APB sells Kingway stake

By   2011-3-25 11:12:44

Kingway Brewery Holdings Ltd, a Chinese brewer, said Heineken-APB (China) Pte Ltd had agreed to sell its entire stake in the company at a price representing a 63 percent premium over the last closing price.

The Shenzhen-based brewer said its shareholder, Heineken-APB, had agreed to sell its 21.37 percent stake in Kingway for 1.08 billion yuan ($160 million), according to a statement released by Kingway on the Hong Kong Stock Exchange website over the weekend.

Heineken-APB is the second largest shareholder of Kingway Brewery and an associate company of Singapore-listed Asia Pacific Breweries Ltd (APB).

China Resources Enterprise Ltd. has agreed to buy the stake in the brewer, according to a filing to the Hong Kong Stock Exchange Wednesday.

"The offer represents an estimated premium of 72 percent over the book value of our investment resulting in a gain of approximately 76 million Singapore dollars ($60 million) after deducting foreign exchange and transaction related expenses," APB chief executive Roland Pirmez said in a statement.

"By virtue of its 50 percent stake in Heineken-APB China, APB's share of the gain from disposal will be approximately S$38 million ($29.98 million)," Pirmez added.

Trading in the shares resumed Monday after suspension Wednesday.

Kingway Brewery ranks among the top 10 brewers by sales in China with almost 1 million tons of annual sales.

Operating seven breweries in China, South China's Guangdong Province is Kingway's biggest market.

China Resources is the parent company of China Resources Snow Brewery, which controls one fifth of China's beer market with estimated sales of $1.3 billion last year.

The company has been aggressive in recent years in growing its business through organic growth and acquisitions.

In January, China Resources announced it had acquired local brand Aoke beer in Henan and that it planned to gain a 50 percent market share in the central China province.

Li Baojun, president of SOCIET Insight & Decision consulting company, told the Global Times that the deal showed China Resources' ambition to achieve a back-door listing and move into the southern market in China.

"It's likely that China Resources Snow Brewery, a non-listed company, will purchase all stakes of the Hong Kong-listed Kingway Brewery eventually and get listed. It will also seek to swallow the southern Guangdong market," he said.

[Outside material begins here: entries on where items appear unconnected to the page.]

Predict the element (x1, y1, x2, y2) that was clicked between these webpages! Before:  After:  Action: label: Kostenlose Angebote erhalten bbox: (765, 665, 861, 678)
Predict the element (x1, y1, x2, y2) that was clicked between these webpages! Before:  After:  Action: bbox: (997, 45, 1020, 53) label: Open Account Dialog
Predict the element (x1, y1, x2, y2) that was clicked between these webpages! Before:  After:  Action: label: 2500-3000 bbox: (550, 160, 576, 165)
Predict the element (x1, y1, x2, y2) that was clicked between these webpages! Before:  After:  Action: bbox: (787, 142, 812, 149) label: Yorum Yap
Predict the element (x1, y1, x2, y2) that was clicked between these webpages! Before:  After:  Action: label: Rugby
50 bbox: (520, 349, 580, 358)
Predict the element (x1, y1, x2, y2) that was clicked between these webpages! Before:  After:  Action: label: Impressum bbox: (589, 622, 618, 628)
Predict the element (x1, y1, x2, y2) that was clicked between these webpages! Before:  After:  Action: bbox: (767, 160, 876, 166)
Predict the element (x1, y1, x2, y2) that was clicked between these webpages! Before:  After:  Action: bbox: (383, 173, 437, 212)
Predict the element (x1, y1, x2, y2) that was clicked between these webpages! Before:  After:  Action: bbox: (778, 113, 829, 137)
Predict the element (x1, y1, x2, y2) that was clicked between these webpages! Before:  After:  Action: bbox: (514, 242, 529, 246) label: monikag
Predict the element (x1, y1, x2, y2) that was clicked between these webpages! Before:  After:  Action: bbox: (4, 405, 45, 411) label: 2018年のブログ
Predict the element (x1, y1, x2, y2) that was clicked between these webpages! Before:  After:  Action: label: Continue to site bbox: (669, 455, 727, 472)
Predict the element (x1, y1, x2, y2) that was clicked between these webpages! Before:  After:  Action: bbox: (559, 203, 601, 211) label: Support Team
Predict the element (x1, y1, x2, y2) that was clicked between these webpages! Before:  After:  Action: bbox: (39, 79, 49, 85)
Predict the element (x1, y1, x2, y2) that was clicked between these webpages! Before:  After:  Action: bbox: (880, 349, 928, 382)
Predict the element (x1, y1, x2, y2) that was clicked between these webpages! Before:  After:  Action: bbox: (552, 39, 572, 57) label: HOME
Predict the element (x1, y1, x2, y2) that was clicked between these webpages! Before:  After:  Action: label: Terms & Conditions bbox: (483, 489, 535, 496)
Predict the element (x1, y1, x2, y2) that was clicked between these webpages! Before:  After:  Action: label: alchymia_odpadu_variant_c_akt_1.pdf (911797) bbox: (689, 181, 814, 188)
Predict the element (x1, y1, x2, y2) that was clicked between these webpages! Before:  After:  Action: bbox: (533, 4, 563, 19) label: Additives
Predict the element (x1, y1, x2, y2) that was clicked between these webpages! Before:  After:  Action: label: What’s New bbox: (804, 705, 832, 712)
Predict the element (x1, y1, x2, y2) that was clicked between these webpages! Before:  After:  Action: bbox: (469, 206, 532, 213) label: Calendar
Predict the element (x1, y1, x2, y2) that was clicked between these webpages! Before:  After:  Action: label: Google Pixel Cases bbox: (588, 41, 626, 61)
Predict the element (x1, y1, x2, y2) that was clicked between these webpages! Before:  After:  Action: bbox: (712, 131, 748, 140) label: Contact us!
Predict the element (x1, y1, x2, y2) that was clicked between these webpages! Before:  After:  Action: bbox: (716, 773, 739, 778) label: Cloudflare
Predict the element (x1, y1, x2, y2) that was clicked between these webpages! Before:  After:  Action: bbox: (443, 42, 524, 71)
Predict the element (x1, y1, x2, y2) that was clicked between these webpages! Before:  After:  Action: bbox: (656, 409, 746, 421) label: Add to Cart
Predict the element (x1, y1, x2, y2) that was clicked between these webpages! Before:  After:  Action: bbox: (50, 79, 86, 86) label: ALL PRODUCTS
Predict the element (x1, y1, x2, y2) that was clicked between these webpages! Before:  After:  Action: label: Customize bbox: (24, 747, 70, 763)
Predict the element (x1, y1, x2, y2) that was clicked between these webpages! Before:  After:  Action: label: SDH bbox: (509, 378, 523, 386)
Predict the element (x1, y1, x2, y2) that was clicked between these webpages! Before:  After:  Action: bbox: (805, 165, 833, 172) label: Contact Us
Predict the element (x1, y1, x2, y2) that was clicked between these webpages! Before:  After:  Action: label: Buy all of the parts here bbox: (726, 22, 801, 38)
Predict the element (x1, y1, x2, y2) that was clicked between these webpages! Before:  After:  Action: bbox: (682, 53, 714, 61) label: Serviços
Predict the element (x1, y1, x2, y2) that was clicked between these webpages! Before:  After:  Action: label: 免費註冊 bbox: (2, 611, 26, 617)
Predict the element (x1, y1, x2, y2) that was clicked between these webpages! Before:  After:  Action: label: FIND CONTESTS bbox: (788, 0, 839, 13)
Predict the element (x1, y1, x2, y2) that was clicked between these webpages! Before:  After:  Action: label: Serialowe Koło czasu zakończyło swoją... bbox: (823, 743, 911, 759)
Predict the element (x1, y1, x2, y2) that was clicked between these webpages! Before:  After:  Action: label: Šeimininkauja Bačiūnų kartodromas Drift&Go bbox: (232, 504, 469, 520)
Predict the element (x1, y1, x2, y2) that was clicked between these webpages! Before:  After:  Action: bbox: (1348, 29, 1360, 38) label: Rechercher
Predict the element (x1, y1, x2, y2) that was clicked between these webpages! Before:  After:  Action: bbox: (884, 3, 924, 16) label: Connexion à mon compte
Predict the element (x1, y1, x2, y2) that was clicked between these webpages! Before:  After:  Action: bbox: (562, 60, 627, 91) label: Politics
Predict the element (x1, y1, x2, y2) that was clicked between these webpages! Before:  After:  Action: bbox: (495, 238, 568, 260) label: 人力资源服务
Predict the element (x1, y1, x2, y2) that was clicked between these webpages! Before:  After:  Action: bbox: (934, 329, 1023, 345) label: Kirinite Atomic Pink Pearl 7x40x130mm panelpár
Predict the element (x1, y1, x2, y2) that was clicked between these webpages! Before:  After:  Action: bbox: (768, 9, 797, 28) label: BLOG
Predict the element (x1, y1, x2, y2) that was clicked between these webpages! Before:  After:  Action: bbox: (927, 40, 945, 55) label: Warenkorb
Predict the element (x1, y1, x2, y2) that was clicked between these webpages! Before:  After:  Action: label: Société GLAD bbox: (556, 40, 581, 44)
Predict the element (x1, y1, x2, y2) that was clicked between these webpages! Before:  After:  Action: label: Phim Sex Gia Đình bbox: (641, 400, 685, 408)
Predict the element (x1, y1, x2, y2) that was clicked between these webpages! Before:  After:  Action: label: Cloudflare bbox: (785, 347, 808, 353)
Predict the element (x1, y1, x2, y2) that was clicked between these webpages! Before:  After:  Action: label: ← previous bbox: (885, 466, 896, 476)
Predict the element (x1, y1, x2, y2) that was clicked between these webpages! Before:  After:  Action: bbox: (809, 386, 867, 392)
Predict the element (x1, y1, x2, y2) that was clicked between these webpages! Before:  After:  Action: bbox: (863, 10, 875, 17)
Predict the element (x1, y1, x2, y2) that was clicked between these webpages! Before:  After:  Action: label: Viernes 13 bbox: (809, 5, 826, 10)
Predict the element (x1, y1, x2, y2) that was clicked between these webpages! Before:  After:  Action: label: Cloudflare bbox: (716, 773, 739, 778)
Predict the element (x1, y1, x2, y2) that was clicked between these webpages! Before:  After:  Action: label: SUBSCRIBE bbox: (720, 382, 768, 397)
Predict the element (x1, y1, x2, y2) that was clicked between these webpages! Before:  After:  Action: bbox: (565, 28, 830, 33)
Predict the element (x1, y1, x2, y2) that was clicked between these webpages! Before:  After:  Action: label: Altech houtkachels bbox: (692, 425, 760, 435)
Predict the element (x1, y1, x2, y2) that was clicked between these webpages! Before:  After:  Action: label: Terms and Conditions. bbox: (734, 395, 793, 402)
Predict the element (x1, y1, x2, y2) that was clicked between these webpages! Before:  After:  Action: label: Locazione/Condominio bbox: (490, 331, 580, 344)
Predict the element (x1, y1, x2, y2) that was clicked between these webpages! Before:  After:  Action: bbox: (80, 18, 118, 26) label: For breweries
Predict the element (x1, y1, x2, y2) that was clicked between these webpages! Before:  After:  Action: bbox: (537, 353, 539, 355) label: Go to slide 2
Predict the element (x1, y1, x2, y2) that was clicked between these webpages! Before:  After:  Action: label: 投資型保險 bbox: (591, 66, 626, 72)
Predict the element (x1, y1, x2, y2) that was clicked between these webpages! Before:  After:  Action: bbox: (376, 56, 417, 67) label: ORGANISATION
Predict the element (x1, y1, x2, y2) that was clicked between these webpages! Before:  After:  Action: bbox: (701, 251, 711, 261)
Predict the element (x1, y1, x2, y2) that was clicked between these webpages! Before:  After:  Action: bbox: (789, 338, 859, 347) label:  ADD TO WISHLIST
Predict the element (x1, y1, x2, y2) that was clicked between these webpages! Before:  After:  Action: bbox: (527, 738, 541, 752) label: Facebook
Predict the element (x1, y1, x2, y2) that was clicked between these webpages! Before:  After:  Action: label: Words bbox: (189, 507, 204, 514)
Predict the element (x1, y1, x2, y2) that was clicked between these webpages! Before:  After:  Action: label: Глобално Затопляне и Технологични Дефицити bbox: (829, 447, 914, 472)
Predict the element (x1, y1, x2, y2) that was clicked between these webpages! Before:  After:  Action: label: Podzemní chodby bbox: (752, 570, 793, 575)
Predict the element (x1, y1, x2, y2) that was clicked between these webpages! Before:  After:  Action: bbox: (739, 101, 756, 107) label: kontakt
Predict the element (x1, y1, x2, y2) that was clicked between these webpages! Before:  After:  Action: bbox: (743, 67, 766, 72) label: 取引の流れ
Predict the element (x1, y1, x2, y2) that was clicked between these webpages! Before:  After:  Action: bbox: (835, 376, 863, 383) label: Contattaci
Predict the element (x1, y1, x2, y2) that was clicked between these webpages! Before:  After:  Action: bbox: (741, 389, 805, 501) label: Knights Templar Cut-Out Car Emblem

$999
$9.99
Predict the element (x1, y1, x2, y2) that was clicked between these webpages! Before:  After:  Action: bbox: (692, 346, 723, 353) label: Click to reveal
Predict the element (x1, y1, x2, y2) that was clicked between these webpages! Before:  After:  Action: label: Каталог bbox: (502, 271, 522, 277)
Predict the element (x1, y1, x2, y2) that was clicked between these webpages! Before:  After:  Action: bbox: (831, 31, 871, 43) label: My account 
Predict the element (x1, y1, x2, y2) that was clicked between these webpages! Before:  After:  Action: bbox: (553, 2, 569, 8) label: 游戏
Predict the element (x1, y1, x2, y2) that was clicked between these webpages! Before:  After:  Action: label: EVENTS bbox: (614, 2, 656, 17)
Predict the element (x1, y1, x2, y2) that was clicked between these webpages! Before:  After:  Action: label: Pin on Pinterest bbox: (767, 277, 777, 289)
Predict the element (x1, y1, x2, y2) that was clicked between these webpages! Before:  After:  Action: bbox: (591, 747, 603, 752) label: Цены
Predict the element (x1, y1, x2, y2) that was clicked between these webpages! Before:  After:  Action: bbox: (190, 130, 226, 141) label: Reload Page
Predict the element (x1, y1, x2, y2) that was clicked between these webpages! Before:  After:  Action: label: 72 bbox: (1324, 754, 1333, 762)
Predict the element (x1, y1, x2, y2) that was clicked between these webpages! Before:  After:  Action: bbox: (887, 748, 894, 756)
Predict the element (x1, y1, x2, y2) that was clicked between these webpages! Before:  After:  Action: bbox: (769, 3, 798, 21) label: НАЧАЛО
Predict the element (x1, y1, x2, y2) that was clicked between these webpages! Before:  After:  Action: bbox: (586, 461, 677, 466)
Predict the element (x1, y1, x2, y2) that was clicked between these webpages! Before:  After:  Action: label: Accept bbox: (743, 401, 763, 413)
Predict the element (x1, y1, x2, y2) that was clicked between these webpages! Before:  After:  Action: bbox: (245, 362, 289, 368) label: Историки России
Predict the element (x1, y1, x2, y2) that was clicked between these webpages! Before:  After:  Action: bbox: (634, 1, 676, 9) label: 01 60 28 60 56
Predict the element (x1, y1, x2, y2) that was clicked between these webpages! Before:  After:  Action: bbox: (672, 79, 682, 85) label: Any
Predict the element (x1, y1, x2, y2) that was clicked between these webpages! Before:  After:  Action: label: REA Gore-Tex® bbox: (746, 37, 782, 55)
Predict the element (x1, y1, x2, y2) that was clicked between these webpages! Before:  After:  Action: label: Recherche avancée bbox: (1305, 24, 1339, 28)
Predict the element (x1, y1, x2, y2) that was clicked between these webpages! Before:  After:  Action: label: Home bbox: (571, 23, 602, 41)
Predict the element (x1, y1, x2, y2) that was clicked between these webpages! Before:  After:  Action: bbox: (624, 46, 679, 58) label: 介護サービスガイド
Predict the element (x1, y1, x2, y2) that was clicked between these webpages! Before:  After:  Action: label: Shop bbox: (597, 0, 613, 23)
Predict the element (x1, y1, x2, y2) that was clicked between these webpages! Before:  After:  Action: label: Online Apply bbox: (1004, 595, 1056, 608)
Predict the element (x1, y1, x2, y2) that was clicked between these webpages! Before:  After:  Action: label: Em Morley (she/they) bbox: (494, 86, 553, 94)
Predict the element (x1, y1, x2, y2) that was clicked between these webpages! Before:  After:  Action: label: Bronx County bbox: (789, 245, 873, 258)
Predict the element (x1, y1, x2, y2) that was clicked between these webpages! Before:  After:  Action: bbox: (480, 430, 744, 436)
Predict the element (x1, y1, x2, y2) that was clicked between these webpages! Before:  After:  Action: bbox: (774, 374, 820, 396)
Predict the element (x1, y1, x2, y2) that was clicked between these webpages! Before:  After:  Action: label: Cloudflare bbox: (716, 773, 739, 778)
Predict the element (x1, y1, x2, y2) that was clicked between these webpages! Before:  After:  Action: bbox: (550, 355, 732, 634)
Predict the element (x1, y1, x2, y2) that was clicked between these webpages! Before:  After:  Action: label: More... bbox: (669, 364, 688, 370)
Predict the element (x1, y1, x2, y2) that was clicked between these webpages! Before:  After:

"Fewer targets for acquisition are left in the market and China's brewery industry will be increasingly dominated by giant companies," Li said, adding that he expected a merger among two of the big four breweries in the country – Tsingdao, Snow, Yanjing and AB InBev – to form a larger giant.

Kingway Brewery pointed out that the deal for China Resources to buy Heineken-APB's stake will lapse if GDH Limited, the controlling shareholder of Kingway Brewery, exercises its pre-emption right to acquire the shares on the same or equivalent terms that have been offered to Heineken-APB.